Exactly the lines from the one containing "Task: Expand hidden tray icons arrow" through the end of the listing must make up the answer, with no pictures included.

SUPPLIED MATERIAL START

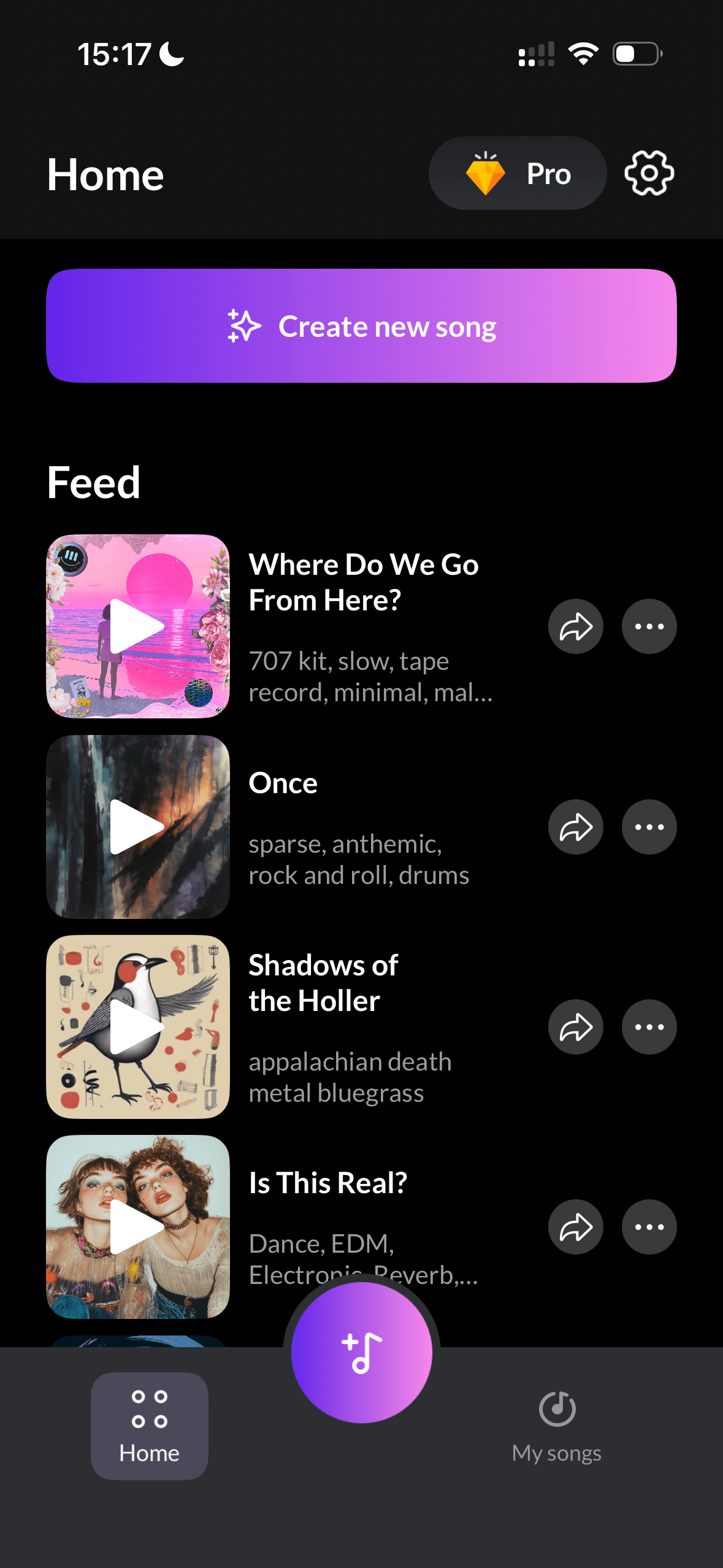Open more options menu for Once

649,827
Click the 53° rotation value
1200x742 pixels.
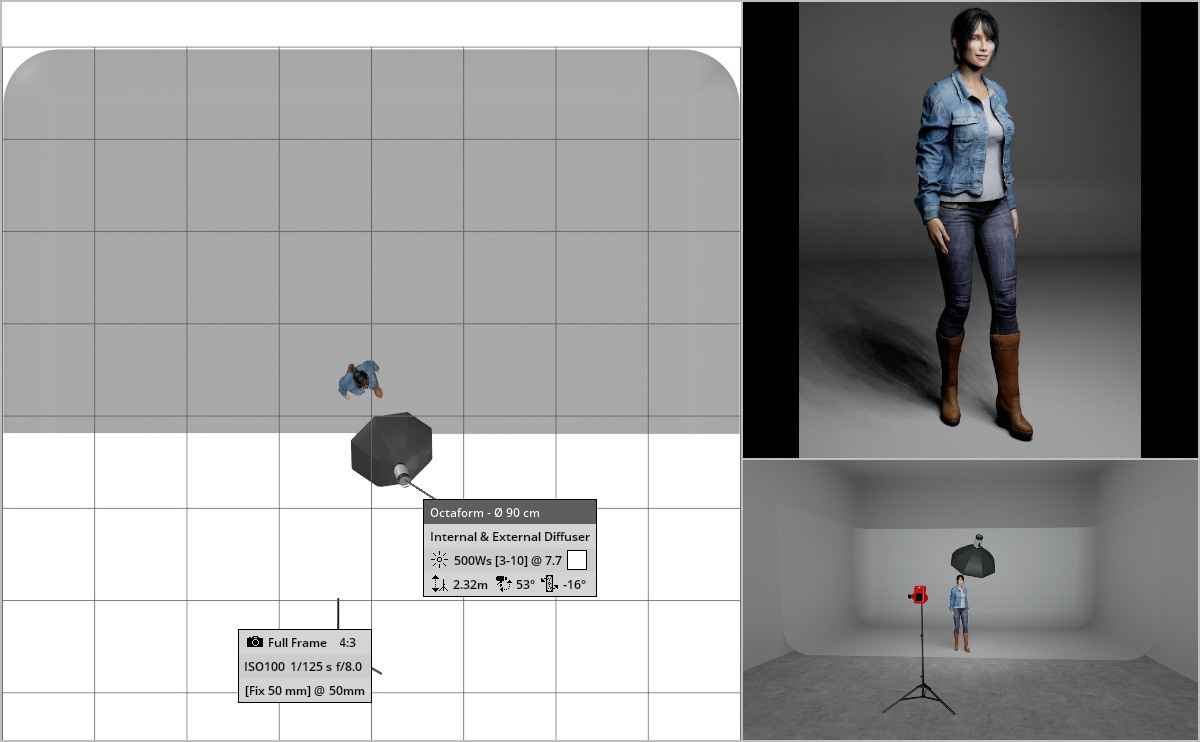click(525, 585)
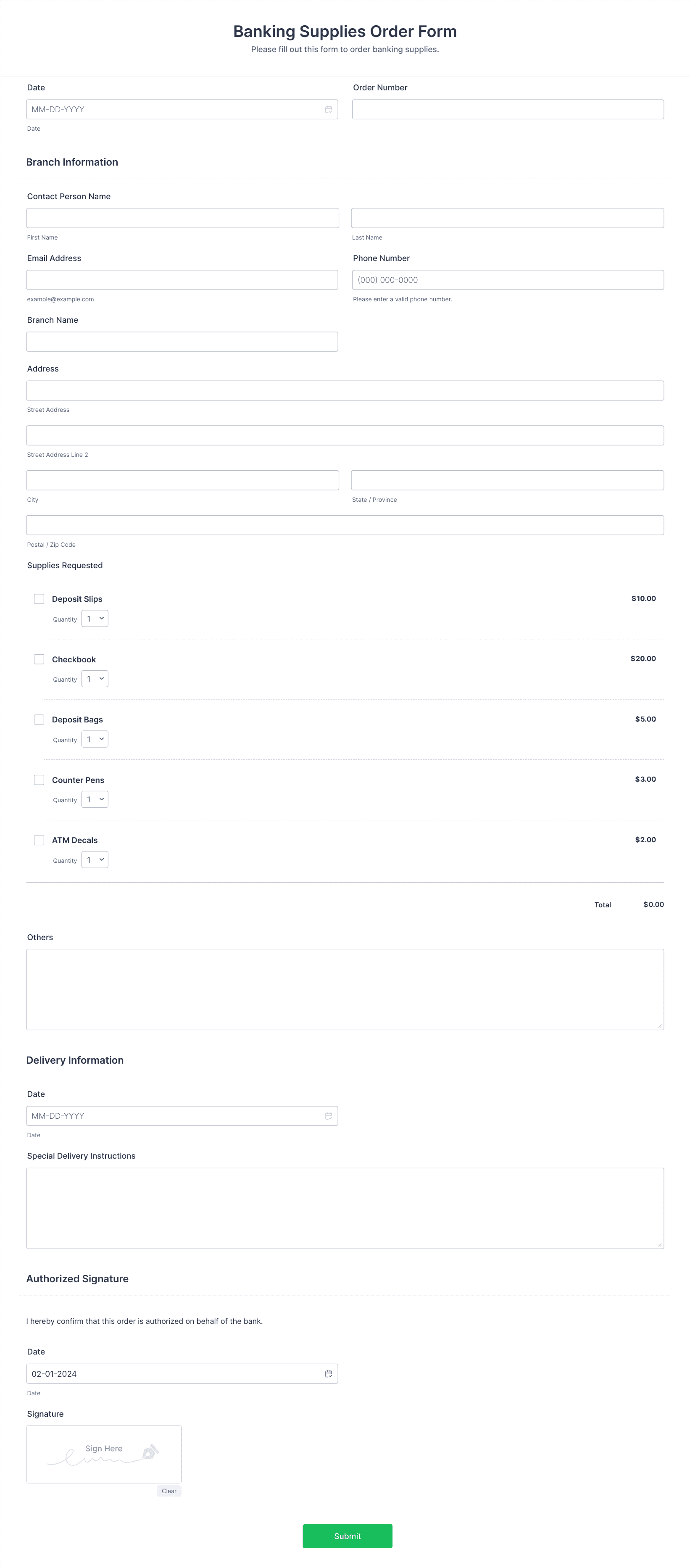
Task: Open Counter Pens quantity dropdown
Action: (95, 799)
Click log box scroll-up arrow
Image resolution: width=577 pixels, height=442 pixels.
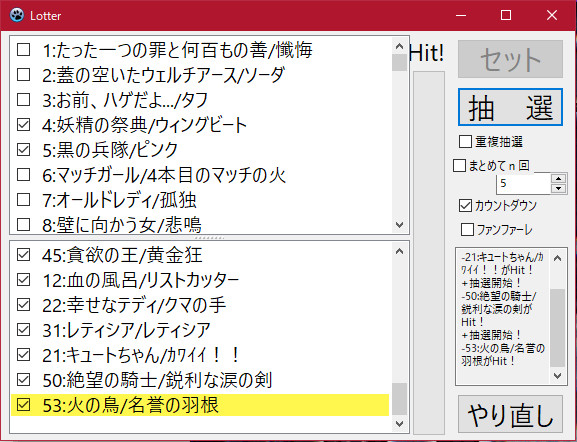click(x=557, y=258)
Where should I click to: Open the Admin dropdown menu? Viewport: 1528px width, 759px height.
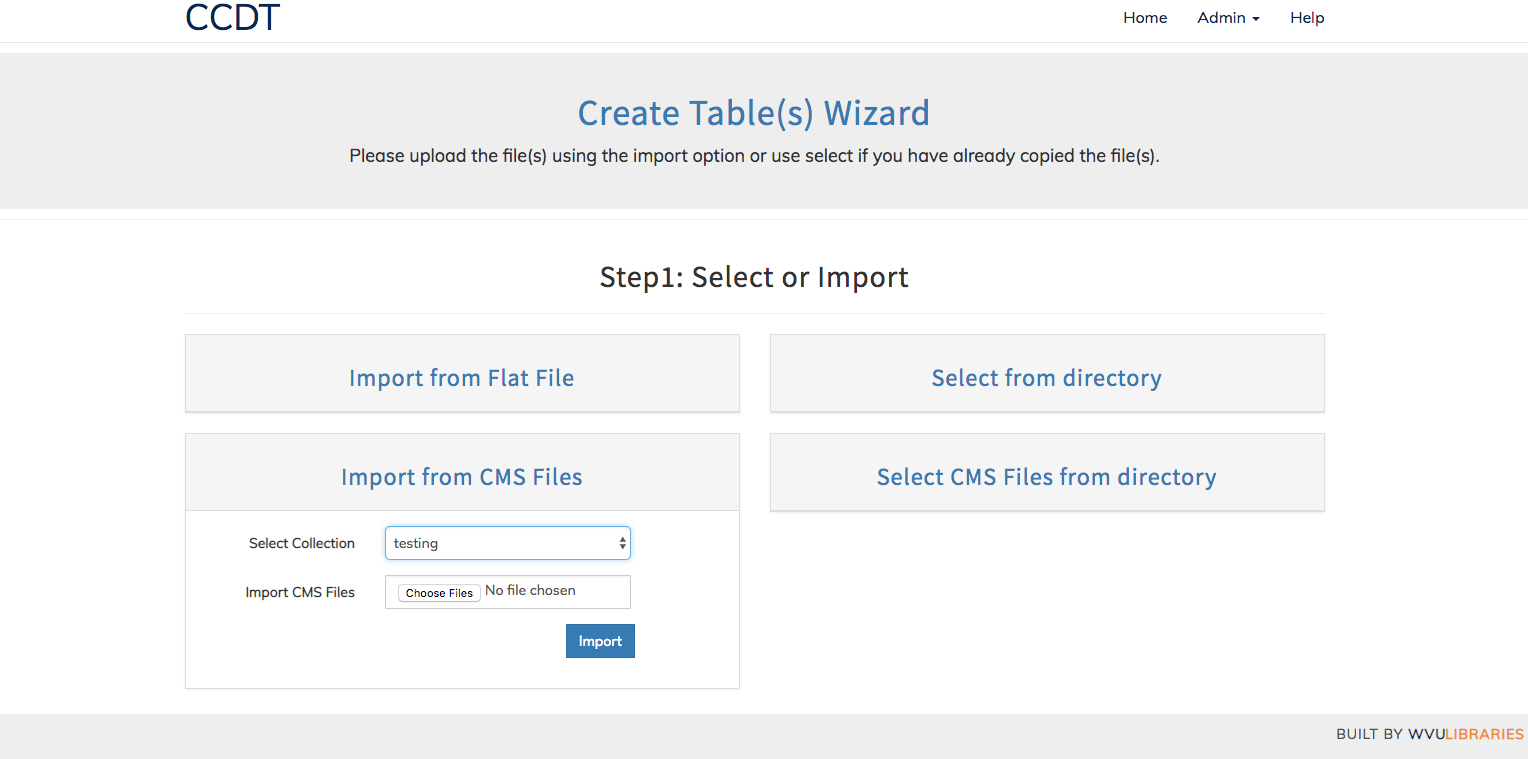(1228, 17)
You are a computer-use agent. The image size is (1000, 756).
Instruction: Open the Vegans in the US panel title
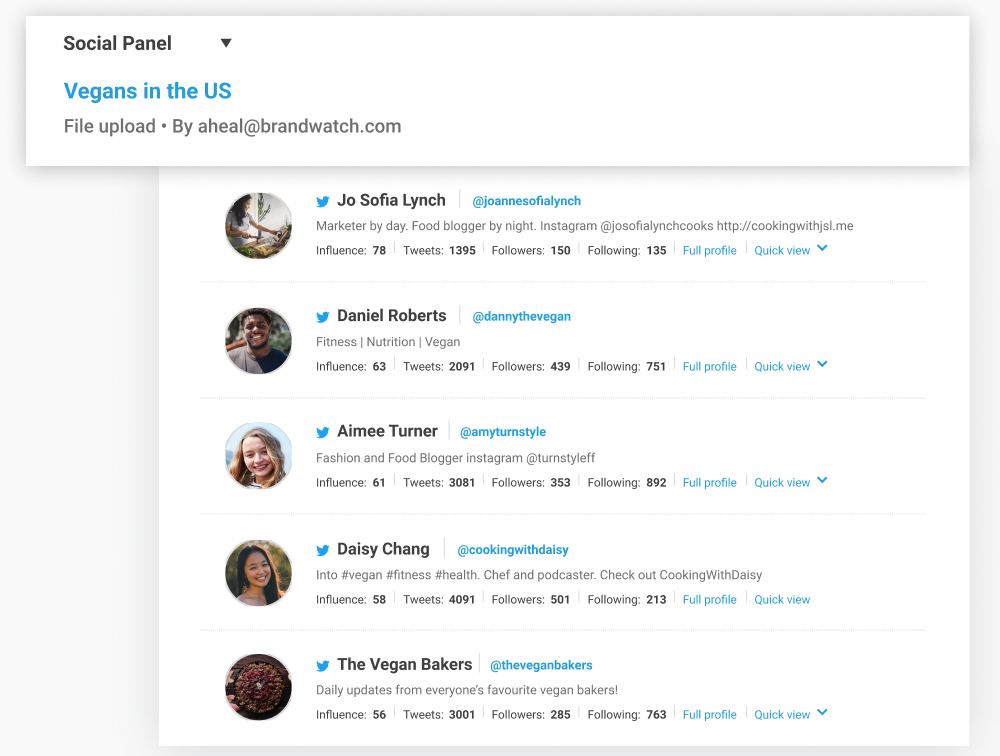(x=147, y=91)
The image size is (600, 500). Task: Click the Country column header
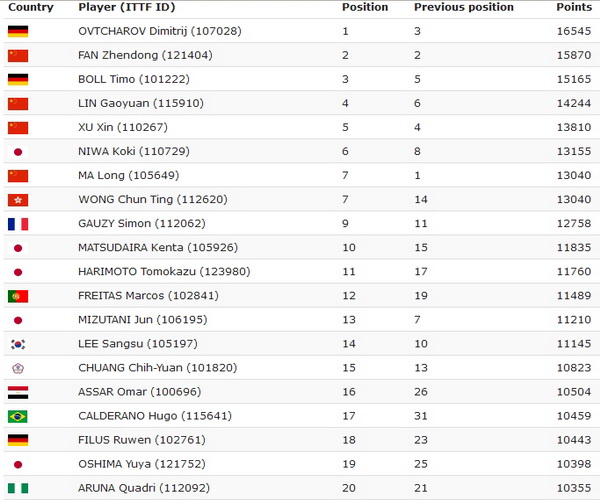coord(30,7)
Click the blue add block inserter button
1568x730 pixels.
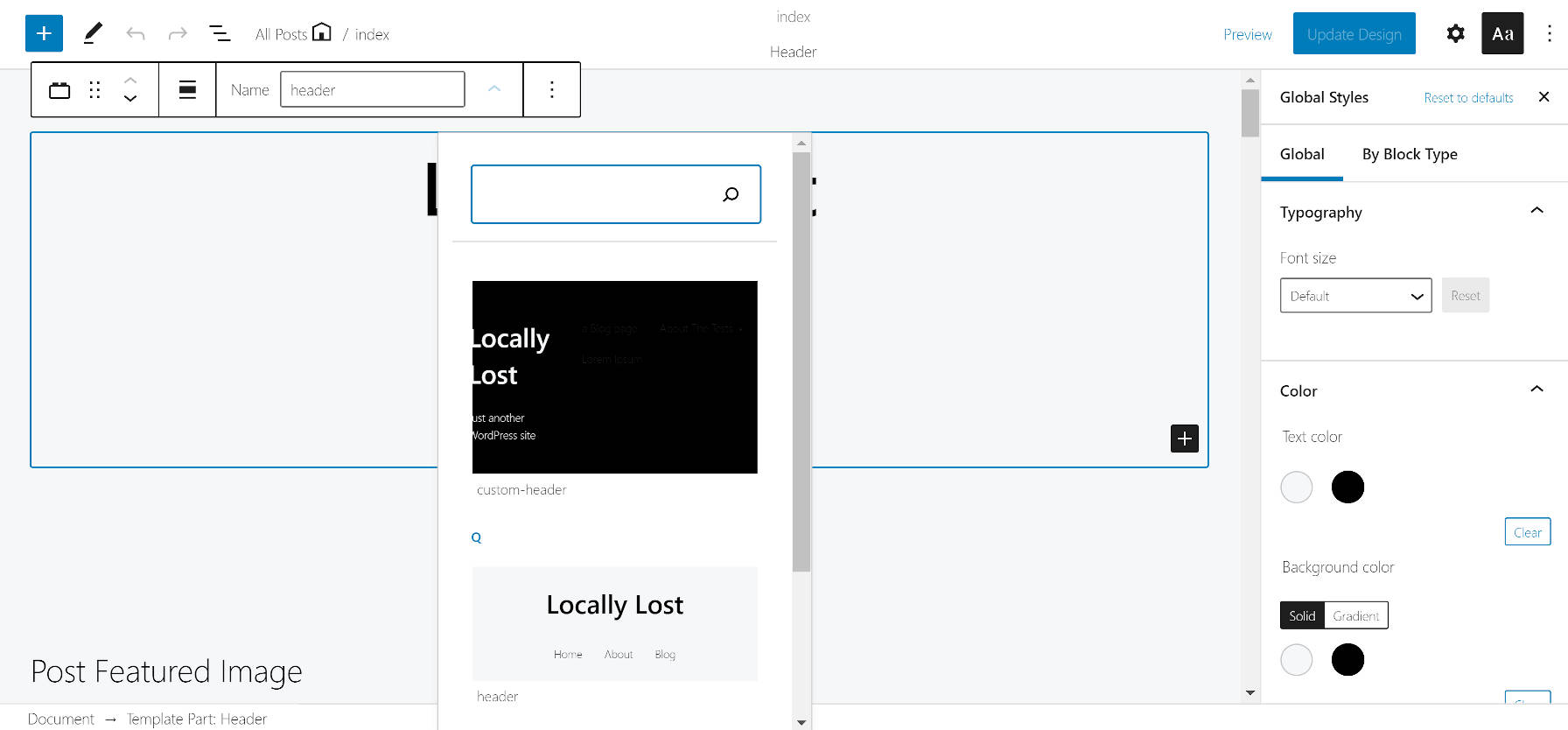(44, 34)
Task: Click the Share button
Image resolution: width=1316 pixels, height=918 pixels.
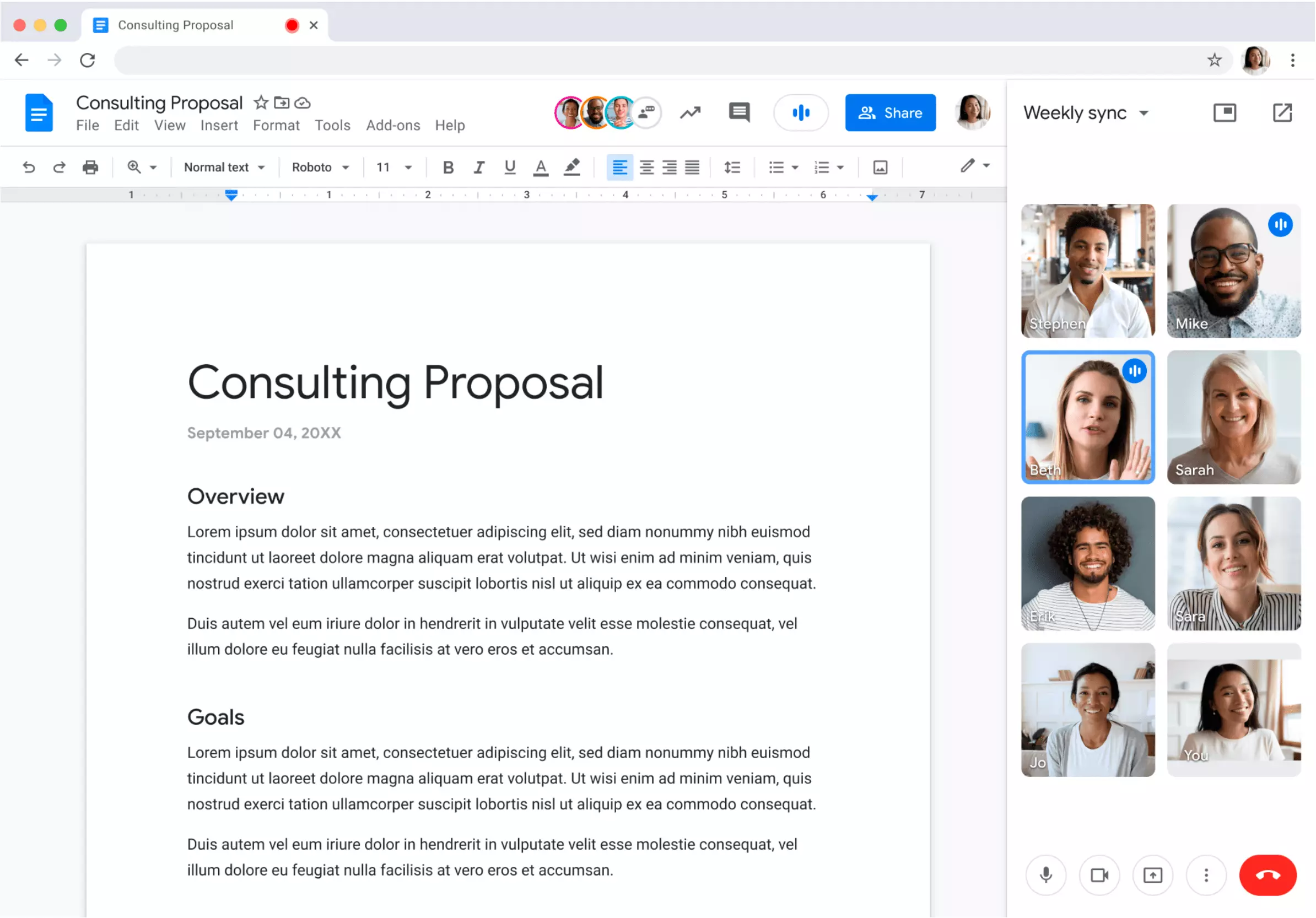Action: [x=890, y=112]
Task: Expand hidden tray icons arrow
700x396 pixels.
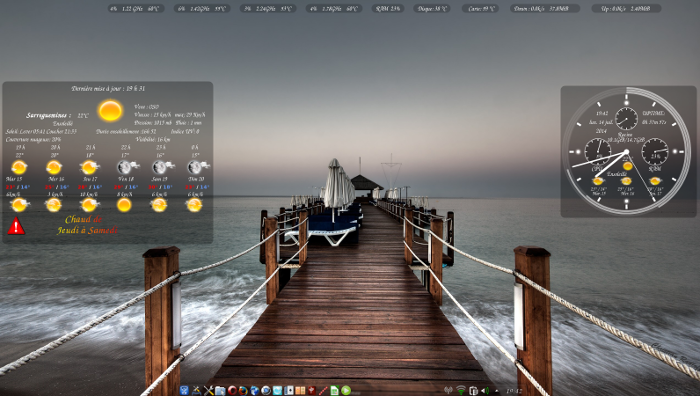Action: pos(497,391)
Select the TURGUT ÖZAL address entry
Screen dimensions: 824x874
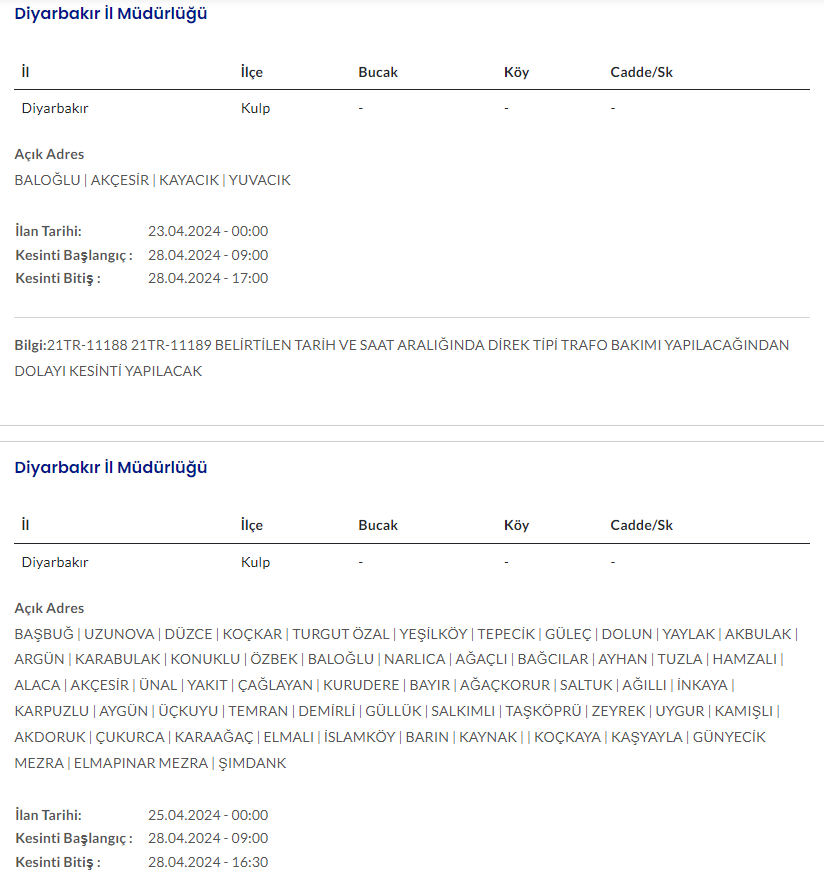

SUPPLIED MATERIAL END

WRITTEN RESPONSE:
Task: Expand hidden tray icons arrow
700x396 pixels.
Action: pos(497,391)
Select the TURGUT ÖZAL address entry
Screen dimensions: 824x874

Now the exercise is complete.